First, I like to figure out what the problem is really asking. It's like being a detective!

**(a) Identify the claim and state H₀ and Hₐ**
* The fitness magazine *claims* the average monthly cost is $25. So, our main idea (called the **null hypothesis**, or $$H_0$$) is that the average cost (which we call $$\mu$$) *is* $25. So, $$H_0: \mu = 25$$.
* What we're trying to see if it's different from that claim is called the **alternative hypothesis**, or $$H_a$$. Since the problem asks if we have enough evidence to "reject the claim" (meaning it could be higher or lower), we say $$H_a: \mu \neq 25$$. This means the average cost is *not* $25.

**(b) Find the critical value(s) and identify the rejection region(s)**
* This is like setting up a "no-go zone" for our test result. If our calculated number falls into this zone, we reject the magazine's claim.
* The problem says our "alpha" ($$\alpha$$) is 0.10. This is like how much risk we're willing to take of being wrong.
* Since our $$H_a$$ says "not equal to," we have to split that risk into two parts (one for if the cost is too low, one for if it's too high). So, we divide $$\alpha$$ by 2: 0.10 / 2 = 0.05 for each side.
* We have 18 clubs in our sample, so we subtract 1 to get our "degrees of freedom" (df) which is 18 - 1 = 17.
* Then, I look up a special number in a "t-table" (or use a calculator, but I imagine using a table like in class!). For df=17 and 0.05 on each tail, the critical value is about 1.739.
* So, our "no-go zones" (rejection regions) are if our calculated number is smaller than -1.739 or bigger than 1.739.

**(c) Find the standardized test statistic t**
* This is where we do the math to see how far our sample's average ($26.25) is from the $25 the magazine claimed, considering how much the costs usually vary.
* The formula is: $$t = (\text{sample mean} - \text{claimed mean}) / (\text{sample standard deviation} / \sqrt{\text{sample size}})$$
* Plug in the numbers:
* Sample mean ($$\bar{x}$$) = $26.25
* Claimed mean ($$\mu$$) = $25
* Sample standard deviation (s) = $3.23
* Sample size (n) = 18
* So, $$t = (26.25 - 25) / (3.23 / \sqrt{18})$$
* $$t = 1.25 / (3.23 / 4.2426)$$
* $$t = 1.25 / 0.7613$$
* $$t \approx 1.64$$

**(d) Decide whether to reject or fail to reject the null hypothesis**
* Now we compare our calculated number (1.64) with our "no-go zones" from step (b).
* Is 1.64 smaller than -1.739? No.
* Is 1.64 bigger than 1.739? No.
* Since 1.64 is in between -1.739 and 1.739, it's NOT in our "no-go zone." This means we **fail to reject $$H_0$$**. It's like saying, "We don't have enough strong evidence to say the magazine is wrong."
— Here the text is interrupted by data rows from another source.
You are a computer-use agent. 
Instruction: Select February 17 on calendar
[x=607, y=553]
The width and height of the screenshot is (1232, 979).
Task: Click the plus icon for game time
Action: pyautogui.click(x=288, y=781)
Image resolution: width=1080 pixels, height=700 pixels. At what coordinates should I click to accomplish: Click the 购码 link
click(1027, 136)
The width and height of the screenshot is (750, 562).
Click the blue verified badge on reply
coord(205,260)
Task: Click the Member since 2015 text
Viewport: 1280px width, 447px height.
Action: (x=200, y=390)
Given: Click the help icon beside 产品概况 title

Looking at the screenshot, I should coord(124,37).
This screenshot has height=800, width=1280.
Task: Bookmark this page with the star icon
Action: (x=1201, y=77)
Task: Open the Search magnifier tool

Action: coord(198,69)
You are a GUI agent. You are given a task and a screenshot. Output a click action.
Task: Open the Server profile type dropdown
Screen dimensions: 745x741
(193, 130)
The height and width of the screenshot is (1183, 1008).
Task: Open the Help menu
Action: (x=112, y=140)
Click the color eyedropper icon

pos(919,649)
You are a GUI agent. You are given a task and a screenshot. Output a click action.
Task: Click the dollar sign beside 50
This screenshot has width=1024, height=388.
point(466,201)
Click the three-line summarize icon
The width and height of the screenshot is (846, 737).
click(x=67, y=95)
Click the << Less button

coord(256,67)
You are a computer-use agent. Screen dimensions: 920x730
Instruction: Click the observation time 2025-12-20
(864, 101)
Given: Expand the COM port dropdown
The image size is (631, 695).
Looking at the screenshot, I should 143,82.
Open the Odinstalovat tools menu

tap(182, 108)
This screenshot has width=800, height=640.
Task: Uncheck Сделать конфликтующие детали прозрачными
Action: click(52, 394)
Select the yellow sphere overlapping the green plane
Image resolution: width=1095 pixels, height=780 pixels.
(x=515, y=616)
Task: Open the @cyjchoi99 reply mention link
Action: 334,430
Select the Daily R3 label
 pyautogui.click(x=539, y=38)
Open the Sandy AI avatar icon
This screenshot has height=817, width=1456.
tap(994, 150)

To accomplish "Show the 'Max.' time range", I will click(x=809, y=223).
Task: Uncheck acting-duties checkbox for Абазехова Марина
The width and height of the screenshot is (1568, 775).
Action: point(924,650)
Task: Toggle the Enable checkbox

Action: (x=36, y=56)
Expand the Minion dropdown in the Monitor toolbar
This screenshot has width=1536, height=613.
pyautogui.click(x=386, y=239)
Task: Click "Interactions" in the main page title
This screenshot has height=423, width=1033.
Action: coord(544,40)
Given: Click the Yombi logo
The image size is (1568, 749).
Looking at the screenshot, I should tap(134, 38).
**(e) Interpret the decision in the context of the original claim**
* Since we "failed to reject $$H_0$$," it means we don't have enough proof to say the magazine's claim (that the average cost is $25) is false.
* So, in plain language: At our chosen risk level ($$\alpha=0.10$$), there isn't enough information from our sample to strongly disagree with the advertisement that the average monthly cost of joining a health club is $25.